Views from WASHINGTON » Rep. Adam B. Schiff

The House Will Never Again be Silent on the Armenian Genocide

Ever since I was first elected in 2000 to represent our community in Congress, I’ve had the privilege of representing one of the largest Armenian diaspora communities anywhere in the world. And in my many years of working closely with Armenian-Americans, I have been painfully aware of how the issue of the United States’ shameful silence on the Armenian Genocide has been a continuing wound.

For 19 years, I have lobbied my colleagues on both sides of the aisle, introduced bipartisan resolutions, marched and rallied, and implored Presidents of both parties to recognize the Armenian Genocide, only to be told time and time again that now was not the right time, that it was too politically inconvenient to formally recognize the facts of this particular genocide.

On Tuesday, Oct. 29, the House of Representatives finally passed a resolution to commemorate the Armenian Genocide by a vote of 405 to 11, a resounding bipartisan achievement. This vote, long overdue, was one that tens of thousands of Armenian-Americans in our community and millions across the country have for decades worked, struggled and prayed to see. The resolution, which I introduced with Rep. Gus Bilirakis, puts the House of Representatives on record as a body that will not remain silent and ignore the truth.

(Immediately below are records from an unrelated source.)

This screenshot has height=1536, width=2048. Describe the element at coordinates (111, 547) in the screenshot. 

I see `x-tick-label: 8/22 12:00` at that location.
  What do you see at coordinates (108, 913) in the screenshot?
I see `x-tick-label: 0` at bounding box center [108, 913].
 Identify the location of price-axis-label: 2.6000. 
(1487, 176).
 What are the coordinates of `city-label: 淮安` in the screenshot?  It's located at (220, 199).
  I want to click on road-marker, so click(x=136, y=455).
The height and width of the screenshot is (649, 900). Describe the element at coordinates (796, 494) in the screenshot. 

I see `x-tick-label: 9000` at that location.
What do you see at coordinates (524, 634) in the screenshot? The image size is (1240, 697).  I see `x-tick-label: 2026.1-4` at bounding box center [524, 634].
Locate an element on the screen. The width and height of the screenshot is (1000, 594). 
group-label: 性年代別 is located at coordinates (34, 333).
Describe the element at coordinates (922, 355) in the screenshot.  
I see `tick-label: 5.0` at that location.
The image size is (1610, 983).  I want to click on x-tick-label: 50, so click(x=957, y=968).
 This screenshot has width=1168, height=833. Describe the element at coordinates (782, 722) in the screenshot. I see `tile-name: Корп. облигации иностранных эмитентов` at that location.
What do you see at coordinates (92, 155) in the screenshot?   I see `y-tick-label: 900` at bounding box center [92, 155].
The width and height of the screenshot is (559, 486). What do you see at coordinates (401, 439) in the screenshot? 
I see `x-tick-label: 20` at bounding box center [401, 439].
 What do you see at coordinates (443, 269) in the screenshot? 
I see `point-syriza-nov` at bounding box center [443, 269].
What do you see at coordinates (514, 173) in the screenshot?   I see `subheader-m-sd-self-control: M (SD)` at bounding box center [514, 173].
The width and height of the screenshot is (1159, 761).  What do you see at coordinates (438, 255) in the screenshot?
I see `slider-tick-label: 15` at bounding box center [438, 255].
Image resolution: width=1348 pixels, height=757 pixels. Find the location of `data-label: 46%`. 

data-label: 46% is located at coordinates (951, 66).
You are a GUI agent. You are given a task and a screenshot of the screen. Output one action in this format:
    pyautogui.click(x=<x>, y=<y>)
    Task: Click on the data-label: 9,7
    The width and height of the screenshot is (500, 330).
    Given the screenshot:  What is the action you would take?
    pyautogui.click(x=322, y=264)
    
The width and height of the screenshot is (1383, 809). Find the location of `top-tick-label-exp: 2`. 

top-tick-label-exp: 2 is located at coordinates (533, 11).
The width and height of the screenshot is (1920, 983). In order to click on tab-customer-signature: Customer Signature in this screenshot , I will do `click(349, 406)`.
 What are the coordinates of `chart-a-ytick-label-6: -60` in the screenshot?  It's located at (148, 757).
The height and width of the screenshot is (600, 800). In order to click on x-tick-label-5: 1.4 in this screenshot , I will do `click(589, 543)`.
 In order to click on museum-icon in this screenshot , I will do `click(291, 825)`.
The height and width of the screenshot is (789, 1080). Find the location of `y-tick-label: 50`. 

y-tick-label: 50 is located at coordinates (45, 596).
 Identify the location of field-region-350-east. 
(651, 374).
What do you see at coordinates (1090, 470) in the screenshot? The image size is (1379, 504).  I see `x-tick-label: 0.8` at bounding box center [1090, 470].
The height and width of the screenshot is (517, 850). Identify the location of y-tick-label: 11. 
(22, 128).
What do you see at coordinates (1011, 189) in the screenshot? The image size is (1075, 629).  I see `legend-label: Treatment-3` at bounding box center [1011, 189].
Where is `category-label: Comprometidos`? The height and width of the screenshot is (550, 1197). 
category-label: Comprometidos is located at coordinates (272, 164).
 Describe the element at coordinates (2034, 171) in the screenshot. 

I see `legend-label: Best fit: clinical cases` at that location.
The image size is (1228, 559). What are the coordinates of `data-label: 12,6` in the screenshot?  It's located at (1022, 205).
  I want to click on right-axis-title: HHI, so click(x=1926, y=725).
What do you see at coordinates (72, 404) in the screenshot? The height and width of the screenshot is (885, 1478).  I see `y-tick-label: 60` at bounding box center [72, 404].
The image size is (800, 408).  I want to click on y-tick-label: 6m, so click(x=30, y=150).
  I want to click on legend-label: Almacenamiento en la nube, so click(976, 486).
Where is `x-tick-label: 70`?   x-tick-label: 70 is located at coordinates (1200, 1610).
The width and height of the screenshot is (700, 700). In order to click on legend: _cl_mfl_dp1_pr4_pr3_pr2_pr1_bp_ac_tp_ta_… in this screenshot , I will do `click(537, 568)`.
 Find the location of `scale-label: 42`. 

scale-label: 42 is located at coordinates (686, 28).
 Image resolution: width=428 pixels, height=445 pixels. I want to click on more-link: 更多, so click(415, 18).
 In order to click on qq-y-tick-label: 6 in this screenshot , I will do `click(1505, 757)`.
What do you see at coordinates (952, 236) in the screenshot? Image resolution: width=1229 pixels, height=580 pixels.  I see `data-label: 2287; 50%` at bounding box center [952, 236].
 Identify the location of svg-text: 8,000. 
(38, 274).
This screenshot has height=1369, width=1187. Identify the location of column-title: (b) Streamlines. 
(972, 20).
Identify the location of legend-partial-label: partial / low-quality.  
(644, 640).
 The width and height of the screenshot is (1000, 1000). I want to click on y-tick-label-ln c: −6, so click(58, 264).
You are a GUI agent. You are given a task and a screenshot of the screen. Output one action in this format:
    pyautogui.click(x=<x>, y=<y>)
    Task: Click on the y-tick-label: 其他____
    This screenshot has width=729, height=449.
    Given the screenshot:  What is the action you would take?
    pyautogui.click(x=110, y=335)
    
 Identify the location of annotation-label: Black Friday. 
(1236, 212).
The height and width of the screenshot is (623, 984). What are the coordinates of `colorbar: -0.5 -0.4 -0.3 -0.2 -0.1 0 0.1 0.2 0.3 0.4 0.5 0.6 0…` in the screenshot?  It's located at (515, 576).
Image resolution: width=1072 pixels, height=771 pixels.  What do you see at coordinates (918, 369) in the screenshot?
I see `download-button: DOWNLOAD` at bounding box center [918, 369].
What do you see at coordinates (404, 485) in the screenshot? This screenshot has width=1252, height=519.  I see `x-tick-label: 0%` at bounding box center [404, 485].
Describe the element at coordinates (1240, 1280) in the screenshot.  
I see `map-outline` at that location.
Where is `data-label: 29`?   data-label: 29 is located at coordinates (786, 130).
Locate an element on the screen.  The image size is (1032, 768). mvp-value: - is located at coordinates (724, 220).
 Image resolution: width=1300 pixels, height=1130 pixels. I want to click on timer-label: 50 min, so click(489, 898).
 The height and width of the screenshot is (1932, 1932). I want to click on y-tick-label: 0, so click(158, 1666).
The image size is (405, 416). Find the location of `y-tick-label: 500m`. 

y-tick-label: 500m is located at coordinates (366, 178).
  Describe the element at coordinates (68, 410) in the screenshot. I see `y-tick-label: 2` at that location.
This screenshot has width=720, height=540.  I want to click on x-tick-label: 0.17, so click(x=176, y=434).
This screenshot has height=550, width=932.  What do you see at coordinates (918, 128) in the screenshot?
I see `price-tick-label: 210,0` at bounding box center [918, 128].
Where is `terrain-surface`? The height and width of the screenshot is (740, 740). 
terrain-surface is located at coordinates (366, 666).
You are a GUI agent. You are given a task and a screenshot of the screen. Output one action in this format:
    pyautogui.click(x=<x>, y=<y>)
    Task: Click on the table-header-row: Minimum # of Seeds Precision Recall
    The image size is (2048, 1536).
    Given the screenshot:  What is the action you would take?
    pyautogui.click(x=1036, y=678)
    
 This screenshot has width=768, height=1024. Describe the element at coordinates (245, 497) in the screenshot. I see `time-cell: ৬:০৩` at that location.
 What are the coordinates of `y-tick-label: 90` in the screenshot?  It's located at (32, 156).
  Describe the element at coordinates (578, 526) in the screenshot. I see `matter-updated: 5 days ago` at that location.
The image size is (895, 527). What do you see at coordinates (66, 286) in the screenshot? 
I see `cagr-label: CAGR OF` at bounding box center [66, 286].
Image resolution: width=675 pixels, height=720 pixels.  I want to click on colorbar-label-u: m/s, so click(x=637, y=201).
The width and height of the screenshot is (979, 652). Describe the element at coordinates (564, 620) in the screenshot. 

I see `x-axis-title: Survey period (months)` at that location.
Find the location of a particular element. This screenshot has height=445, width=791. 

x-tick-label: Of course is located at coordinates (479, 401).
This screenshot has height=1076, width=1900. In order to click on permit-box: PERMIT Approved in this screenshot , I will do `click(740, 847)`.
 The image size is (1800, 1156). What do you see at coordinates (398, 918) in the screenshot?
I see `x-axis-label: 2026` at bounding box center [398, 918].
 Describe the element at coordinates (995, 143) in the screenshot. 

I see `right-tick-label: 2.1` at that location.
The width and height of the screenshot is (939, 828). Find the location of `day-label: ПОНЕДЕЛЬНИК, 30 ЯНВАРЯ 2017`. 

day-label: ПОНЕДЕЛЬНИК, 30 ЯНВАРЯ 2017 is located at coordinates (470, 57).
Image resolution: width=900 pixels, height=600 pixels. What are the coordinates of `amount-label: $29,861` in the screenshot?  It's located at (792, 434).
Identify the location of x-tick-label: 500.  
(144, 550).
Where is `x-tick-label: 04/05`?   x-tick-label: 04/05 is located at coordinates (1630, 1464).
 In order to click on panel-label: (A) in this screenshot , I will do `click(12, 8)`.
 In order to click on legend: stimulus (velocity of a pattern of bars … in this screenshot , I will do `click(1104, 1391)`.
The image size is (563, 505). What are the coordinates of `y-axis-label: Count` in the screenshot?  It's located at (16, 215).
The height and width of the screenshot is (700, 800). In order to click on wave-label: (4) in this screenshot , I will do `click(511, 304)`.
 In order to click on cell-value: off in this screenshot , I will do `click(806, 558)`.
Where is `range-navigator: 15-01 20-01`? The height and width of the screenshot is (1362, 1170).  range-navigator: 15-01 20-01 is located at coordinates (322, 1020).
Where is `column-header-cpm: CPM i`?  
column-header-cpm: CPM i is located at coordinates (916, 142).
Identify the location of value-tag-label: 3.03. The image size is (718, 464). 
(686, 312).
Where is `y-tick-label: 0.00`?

The facts of the Genocide are horrific and undisputed by historians. Between 1915 and 1923, the Ottoman Empire engaged in a campaign of ethnic cleansing, murdering 1.5 million Armenians and displacing millions more. Many other religious and ethnic minorities in the Ottoman Empire met similar fates, among them the Greeks, Assyrians and Chaldeans.

These brutal truths were recorded by American diplomats serving in the Ottoman Empire at the time, who bore witness in official cables to the annihilation of the Armenian population in the Ottoman Empire. The U.S. ambassador to the Ottoman Empire, Henry Morgenthau, would later recall, “I am confident that the whole history of the human race contains no such horrible episode as this. The great massacres and persecutions of the past seem almost insignificant when compared with the sufferings of the Armenian race in 1915.”

I have sat with survivors of the Genocide in our community, men and women, their numbers dwindling year after year, and heard them recall the destruction of their lives, loss of their homes, and all they had known. As children, they were forced from their homes and saw their families beaten, raped and murdered. They fled across continents and oceans to build lives in this nation, in Armenia, and around the world – with hundreds of thousands settling here in Southern California.

The United States has long been a vocal champion of human rights around the world. We have prided ourselves on standing up to ruthless strongmen and protecting the innocent. It is vital we not waver in our commitment to human rights, and especially so today.

As we see images of terrified Kurdish families in Northern Syria, loading their possessions into cars or carts and fleeing their homes headed to nowhere except away from Turkish bombs and marauding militias, we are reminded of the Armenians from a century ago, and the necessity to protect human rights wherever they are violated.

We cannot pick and choose which crimes against humanity are convenient to speak about. We cannot cloak our support for human rights in euphemisms. We cannot be cowed into silence by a foreign power. What we must do, and what we have done with this historic vote, is state the facts and stand up for justice. While we can never undo the atrocities of the Armenian Genocide, the House has pledged we will never forget, and we will never again be silent.